### Directions for this task
Could you lay out every line of the entries below as a Markdown table with the columns Row and Line, numbering each row and leaving out blank lines?

(Dataset items)
"""
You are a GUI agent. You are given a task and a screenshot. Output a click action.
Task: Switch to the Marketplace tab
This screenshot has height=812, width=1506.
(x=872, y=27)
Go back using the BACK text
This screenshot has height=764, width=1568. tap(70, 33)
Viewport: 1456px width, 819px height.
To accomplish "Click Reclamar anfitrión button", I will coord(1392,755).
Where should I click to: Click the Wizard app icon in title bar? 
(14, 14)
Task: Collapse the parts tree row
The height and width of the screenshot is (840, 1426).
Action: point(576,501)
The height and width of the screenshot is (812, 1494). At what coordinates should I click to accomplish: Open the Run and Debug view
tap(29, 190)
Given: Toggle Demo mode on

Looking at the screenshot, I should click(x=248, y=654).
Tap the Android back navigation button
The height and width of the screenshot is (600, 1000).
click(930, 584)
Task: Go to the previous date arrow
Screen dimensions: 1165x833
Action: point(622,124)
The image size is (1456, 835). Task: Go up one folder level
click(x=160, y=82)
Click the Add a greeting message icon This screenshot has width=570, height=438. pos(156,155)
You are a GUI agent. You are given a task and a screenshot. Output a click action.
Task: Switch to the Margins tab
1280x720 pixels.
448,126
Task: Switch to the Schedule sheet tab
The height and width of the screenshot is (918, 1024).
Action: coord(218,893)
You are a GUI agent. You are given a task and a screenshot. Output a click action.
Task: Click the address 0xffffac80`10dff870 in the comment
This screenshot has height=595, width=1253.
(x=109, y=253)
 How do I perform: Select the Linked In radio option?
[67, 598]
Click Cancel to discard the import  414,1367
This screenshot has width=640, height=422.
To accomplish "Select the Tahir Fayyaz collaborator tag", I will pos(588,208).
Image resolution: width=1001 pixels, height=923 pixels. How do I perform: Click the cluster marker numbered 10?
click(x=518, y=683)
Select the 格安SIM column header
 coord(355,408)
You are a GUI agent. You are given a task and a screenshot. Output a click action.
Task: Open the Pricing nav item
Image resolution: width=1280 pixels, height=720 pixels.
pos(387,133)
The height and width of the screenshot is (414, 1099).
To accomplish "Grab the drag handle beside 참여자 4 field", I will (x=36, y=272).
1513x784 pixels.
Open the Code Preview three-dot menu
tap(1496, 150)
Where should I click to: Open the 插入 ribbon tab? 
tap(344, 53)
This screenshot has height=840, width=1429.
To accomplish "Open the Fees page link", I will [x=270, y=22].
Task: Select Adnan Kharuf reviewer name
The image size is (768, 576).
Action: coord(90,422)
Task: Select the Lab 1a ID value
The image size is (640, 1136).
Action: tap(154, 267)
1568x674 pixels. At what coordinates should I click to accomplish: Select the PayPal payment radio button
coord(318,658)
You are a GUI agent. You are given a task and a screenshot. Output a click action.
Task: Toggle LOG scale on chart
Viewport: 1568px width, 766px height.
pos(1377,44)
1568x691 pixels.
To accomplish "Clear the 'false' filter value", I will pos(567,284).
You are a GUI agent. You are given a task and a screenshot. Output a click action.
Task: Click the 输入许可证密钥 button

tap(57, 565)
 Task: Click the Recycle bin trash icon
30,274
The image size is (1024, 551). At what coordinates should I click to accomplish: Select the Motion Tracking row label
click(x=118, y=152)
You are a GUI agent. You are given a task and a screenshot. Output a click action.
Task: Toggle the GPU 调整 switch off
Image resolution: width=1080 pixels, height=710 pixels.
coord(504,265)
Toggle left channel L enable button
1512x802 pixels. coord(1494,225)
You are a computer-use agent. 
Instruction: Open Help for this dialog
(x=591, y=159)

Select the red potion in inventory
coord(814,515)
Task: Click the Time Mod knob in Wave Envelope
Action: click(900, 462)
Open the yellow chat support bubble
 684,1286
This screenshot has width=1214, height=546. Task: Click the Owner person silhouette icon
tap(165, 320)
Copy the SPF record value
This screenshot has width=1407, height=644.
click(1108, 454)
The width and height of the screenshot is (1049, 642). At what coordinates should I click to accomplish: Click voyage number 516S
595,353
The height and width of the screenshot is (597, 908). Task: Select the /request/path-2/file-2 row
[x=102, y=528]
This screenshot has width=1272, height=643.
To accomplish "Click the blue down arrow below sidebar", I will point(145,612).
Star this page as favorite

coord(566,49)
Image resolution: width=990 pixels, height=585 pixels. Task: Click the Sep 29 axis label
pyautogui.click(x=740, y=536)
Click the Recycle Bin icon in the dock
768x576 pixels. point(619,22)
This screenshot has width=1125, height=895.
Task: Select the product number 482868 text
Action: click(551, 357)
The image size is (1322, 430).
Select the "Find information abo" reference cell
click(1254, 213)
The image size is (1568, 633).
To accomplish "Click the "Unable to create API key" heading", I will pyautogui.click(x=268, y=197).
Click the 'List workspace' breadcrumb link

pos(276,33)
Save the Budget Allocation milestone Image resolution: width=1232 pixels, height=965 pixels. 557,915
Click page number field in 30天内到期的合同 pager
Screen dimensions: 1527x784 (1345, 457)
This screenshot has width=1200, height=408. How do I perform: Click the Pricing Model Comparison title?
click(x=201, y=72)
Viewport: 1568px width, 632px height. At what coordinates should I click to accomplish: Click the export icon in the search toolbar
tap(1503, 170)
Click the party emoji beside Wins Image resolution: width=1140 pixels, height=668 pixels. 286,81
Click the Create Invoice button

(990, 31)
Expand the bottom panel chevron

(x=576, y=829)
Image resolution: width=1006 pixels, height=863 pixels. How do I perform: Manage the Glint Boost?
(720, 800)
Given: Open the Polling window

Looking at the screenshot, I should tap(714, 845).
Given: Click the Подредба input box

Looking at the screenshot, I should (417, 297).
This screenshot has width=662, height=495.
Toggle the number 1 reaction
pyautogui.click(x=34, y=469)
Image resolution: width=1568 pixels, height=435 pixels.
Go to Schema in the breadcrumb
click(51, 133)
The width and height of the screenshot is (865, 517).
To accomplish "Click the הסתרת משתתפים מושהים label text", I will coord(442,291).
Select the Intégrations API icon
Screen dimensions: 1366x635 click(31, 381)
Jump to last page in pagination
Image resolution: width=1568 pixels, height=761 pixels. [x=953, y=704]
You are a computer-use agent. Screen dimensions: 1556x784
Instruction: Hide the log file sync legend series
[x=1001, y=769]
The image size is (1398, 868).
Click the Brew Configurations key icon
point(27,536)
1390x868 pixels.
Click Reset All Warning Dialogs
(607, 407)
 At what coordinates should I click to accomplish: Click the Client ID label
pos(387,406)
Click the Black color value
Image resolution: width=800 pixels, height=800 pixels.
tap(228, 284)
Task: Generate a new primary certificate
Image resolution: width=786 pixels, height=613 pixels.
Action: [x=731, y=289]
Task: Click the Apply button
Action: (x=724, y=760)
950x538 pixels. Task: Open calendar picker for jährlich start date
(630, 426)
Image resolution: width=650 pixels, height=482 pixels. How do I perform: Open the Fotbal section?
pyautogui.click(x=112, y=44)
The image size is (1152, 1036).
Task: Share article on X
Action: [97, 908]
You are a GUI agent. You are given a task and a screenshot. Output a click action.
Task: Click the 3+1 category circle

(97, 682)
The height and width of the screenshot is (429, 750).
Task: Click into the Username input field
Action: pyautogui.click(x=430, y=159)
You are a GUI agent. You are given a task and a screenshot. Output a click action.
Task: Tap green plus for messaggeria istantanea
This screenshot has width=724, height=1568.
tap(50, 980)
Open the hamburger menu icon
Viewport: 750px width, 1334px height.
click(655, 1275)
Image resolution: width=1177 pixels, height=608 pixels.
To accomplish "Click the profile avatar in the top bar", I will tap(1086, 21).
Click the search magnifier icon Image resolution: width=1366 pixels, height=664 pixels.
"""
### Exercise solution
| Row | Line |
|---|---|
| 1 | You are a GUI agent. You are given a task and a screenshot. Output a click action. |
| 2 | Task: Switch to the Marketplace tab |
| 3 | This screenshot has height=812, width=1506. |
| 4 | (x=872, y=27) |
| 5 | Go back using the BACK text |
| 6 | This screenshot has height=764, width=1568. tap(70, 33) |
| 7 | Viewport: 1456px width, 819px height. |
| 8 | To accomplish "Click Reclamar anfitrión button", I will coord(1392,755). |
| 9 | Where should I click to: Click the Wizard app icon in title bar?  |
| 10 | (14, 14) |
| 11 | Task: Collapse the parts tree row |
| 12 | The height and width of the screenshot is (840, 1426). |
| 13 | Action: point(576,501) |
| 14 | The height and width of the screenshot is (812, 1494). At what coordinates should I click to accomplish: Open the Run and Debug view |
| 15 | tap(29, 190) |
| 16 | Given: Toggle Demo mode on |
| 17 | Looking at the screenshot, I should click(x=248, y=654). |
| 18 | Tap the Android back navigation button |
| 19 | The height and width of the screenshot is (600, 1000). |
| 20 | click(930, 584) |
| 21 | Task: Go to the previous date arrow |
| 22 | Screen dimensions: 1165x833 |
| 23 | Action: point(622,124) |
| 24 | The image size is (1456, 835). Task: Go up one folder level |
| 25 | click(x=160, y=82) |
| 26 | Click the Add a greeting message icon This screenshot has width=570, height=438. pos(156,155) |
| 27 | You are a GUI agent. You are given a task and a screenshot. Output a click action. |
| 28 | Task: Switch to the Margins tab |
| 29 | 1280x720 pixels. |
| 30 | 448,126 |
| 31 | Task: Switch to the Schedule sheet tab |
| 32 | The height and width of the screenshot is (918, 1024). |
| 33 | Action: coord(218,893) |
| 34 | You are a GUI agent. You are given a task and a screenshot. Output a click action. |
| 35 | Task: Click the address 0xffffac80`10dff870 in the comment |
| 36 | This screenshot has height=595, width=1253. |
| 37 | (x=109, y=253) |
| 38 |  How do I perform: Select the Linked In radio option? |
| 39 | [67, 598] |
| 40 | Click Cancel to discard the import  414,1367 |
| 41 | This screenshot has width=640, height=422. |
| 42 | To accomplish "Select the Tahir Fayyaz collaborator tag", I will pos(588,208). |
| 43 | Image resolution: width=1001 pixels, height=923 pixels. How do I perform: Click the cluster marker numbered 10? |
| 44 | click(x=518, y=683) |
| 45 | Select the 格安SIM column header |
| 46 |  coord(355,408) |
| 47 | You are a GUI agent. You are given a task and a screenshot. Output a click action. |
| 48 | Task: Open the Pricing nav item |
| 49 | Image resolution: width=1280 pixels, height=720 pixels. |
| 50 | pos(387,133) |
| 51 | The height and width of the screenshot is (414, 1099). |
| 52 | To accomplish "Grab the drag handle beside 참여자 4 field", I will (x=36, y=272). |
| 53 | 1513x784 pixels. |
| 54 | Open the Code Preview three-dot menu |
| 55 | tap(1496, 150) |
| 56 | Where should I click to: Open the 插入 ribbon tab?  |
| 57 | tap(344, 53) |
| 58 | This screenshot has height=840, width=1429. |
| 59 | To accomplish "Open the Fees page link", I will [x=270, y=22]. |
| 60 | Task: Select Adnan Kharuf reviewer name |
| 61 | The image size is (768, 576). |
| 62 | Action: coord(90,422) |
| 63 | Task: Select the Lab 1a ID value |
| 64 | The image size is (640, 1136). |
| 65 | Action: tap(154, 267) |
| 66 | 1568x674 pixels. At what coordinates should I click to accomplish: Select the PayPal payment radio button |
| 67 | coord(318,658) |
| 68 | You are a GUI agent. You are given a task and a screenshot. Output a click action. |
| 69 | Task: Toggle LOG scale on chart |
| 70 | Viewport: 1568px width, 766px height. |
| 71 | pos(1377,44) |
| 72 | 1568x691 pixels. |
| 73 | To accomplish "Clear the 'false' filter value", I will pos(567,284). |
| 74 | You are a GUI agent. You are given a task and a screenshot. Output a click action. |
| 75 | Task: Click the 输入许可证密钥 button |
| 76 | tap(57, 565) |
| 77 |  Task: Click the Recycle bin trash icon |
| 78 | 30,274 |
| 79 | The image size is (1024, 551). At what coordinates should I click to accomplish: Select the Motion Tracking row label |
| 80 | click(x=118, y=152) |
| 81 | You are a GUI agent. You are given a task and a screenshot. Output a click action. |
| 82 | Task: Toggle the GPU 调整 switch off |
| 83 | Image resolution: width=1080 pixels, height=710 pixels. |
| 84 | coord(504,265) |
| 85 | Toggle left channel L enable button |
| 86 | 1512x802 pixels. coord(1494,225) |
| 87 | You are a computer-use agent.  |
| 88 | Instruction: Open Help for this dialog |
| 89 | (x=591, y=159) |
| 90 | Select the red potion in inventory |
| 91 | coord(814,515) |
| 92 | Task: Click the Time Mod knob in Wave Envelope |
| 93 | Action: click(900, 462) |
| 94 | Open the yellow chat support bubble |
| 95 |  684,1286 |
| 96 | This screenshot has width=1214, height=546. Task: Click the Owner person silhouette icon |
| 97 | tap(165, 320) |
| 98 | Copy the SPF record value |
| 99 | This screenshot has width=1407, height=644. |
| 100 | click(1108, 454) |
| 101 | The width and height of the screenshot is (1049, 642). At what coordinates should I click to accomplish: Click voyage number 516S |
| 102 | 595,353 |
| 103 | The height and width of the screenshot is (597, 908). Task: Select the /request/path-2/file-2 row |
| 104 | [x=102, y=528] |
| 105 | This screenshot has width=1272, height=643. |
| 106 | To accomplish "Click the blue down arrow below sidebar", I will point(145,612). |
| 107 | Star this page as favorite |
| 108 | coord(566,49) |
| 109 | Image resolution: width=990 pixels, height=585 pixels. Task: Click the Sep 29 axis label |
| 110 | pyautogui.click(x=740, y=536) |
| 111 | Click the Recycle Bin icon in the dock |
| 112 | 768x576 pixels. point(619,22) |
| 113 | This screenshot has width=1125, height=895. |
| 114 | Task: Select the product number 482868 text |
| 115 | Action: click(551, 357) |
| 116 | The image size is (1322, 430). |
| 117 | Select the "Find information abo" reference cell |
| 118 | click(1254, 213) |
| 119 | The image size is (1568, 633). |
| 120 | To accomplish "Click the "Unable to create API key" heading", I will pyautogui.click(x=268, y=197). |
| 121 | Click the 'List workspace' breadcrumb link |
| 122 | pos(276,33) |
| 123 | Save the Budget Allocation milestone Image resolution: width=1232 pixels, height=965 pixels. 557,915 |
| 124 | Click page number field in 30天内到期的合同 pager |
| 125 | Screen dimensions: 1527x784 (1345, 457) |
| 126 | This screenshot has width=1200, height=408. How do I perform: Click the Pricing Model Comparison title? |
| 127 | click(x=201, y=72) |
| 128 | Viewport: 1568px width, 632px height. At what coordinates should I click to accomplish: Click the export icon in the search toolbar |
| 129 | tap(1503, 170) |
| 130 | Click the party emoji beside Wins Image resolution: width=1140 pixels, height=668 pixels. 286,81 |
| 131 | Click the Create Invoice button |
| 132 | (990, 31) |
| 133 | Expand the bottom panel chevron |
| 134 | (x=576, y=829) |
| 135 | Image resolution: width=1006 pixels, height=863 pixels. How do I perform: Manage the Glint Boost? |
| 136 | (720, 800) |
| 137 | Given: Open the Polling window |
| 138 | Looking at the screenshot, I should tap(714, 845). |
| 139 | Given: Click the Подредба input box |
| 140 | Looking at the screenshot, I should (417, 297). |
| 141 | This screenshot has width=662, height=495. |
| 142 | Toggle the number 1 reaction |
| 143 | pyautogui.click(x=34, y=469) |
| 144 | Image resolution: width=1568 pixels, height=435 pixels. |
| 145 | Go to Schema in the breadcrumb |
| 146 | click(51, 133) |
| 147 | The width and height of the screenshot is (865, 517). |
| 148 | To accomplish "Click the הסתרת משתתפים מושהים label text", I will coord(442,291). |
| 149 | Select the Intégrations API icon |
| 150 | Screen dimensions: 1366x635 click(31, 381) |
| 151 | Jump to last page in pagination |
| 152 | Image resolution: width=1568 pixels, height=761 pixels. [x=953, y=704] |
| 153 | You are a computer-use agent. Screen dimensions: 1556x784 |
| 154 | Instruction: Hide the log file sync legend series |
| 155 | [x=1001, y=769] |
| 156 | The image size is (1398, 868). |
| 157 | Click the Brew Configurations key icon |
| 158 | point(27,536) |
| 159 | 1390x868 pixels. |
| 160 | Click Reset All Warning Dialogs |
| 161 | (607, 407) |
| 162 |  At what coordinates should I click to accomplish: Click the Client ID label |
| 163 | pos(387,406) |
| 164 | Click the Black color value |
| 165 | Image resolution: width=800 pixels, height=800 pixels. |
| 166 | tap(228, 284) |
| 167 | Task: Generate a new primary certificate |
| 168 | Image resolution: width=786 pixels, height=613 pixels. |
| 169 | Action: [x=731, y=289] |
| 170 | Task: Click the Apply button |
| 171 | Action: (x=724, y=760) |
| 172 | 950x538 pixels. Task: Open calendar picker for jährlich start date |
| 173 | (630, 426) |
| 174 | Image resolution: width=650 pixels, height=482 pixels. How do I perform: Open the Fotbal section? |
| 175 | pyautogui.click(x=112, y=44) |
| 176 | The image size is (1152, 1036). |
| 177 | Task: Share article on X |
| 178 | Action: [97, 908] |
| 179 | You are a GUI agent. You are given a task and a screenshot. Output a click action. |
| 180 | Task: Click the 3+1 category circle |
| 181 | (97, 682) |
| 182 | The height and width of the screenshot is (429, 750). |
| 183 | Task: Click into the Username input field |
| 184 | Action: pyautogui.click(x=430, y=159) |
| 185 | You are a GUI agent. You are given a task and a screenshot. Output a click action. |
| 186 | Task: Tap green plus for messaggeria istantanea |
| 187 | This screenshot has width=724, height=1568. |
| 188 | tap(50, 980) |
| 189 | Open the hamburger menu icon |
| 190 | Viewport: 750px width, 1334px height. |
| 191 | click(655, 1275) |
| 192 | Image resolution: width=1177 pixels, height=608 pixels. |
| 193 | To accomplish "Click the profile avatar in the top bar", I will tap(1086, 21). |
| 194 | Click the search magnifier icon Image resolution: width=1366 pixels, height=664 pixels. |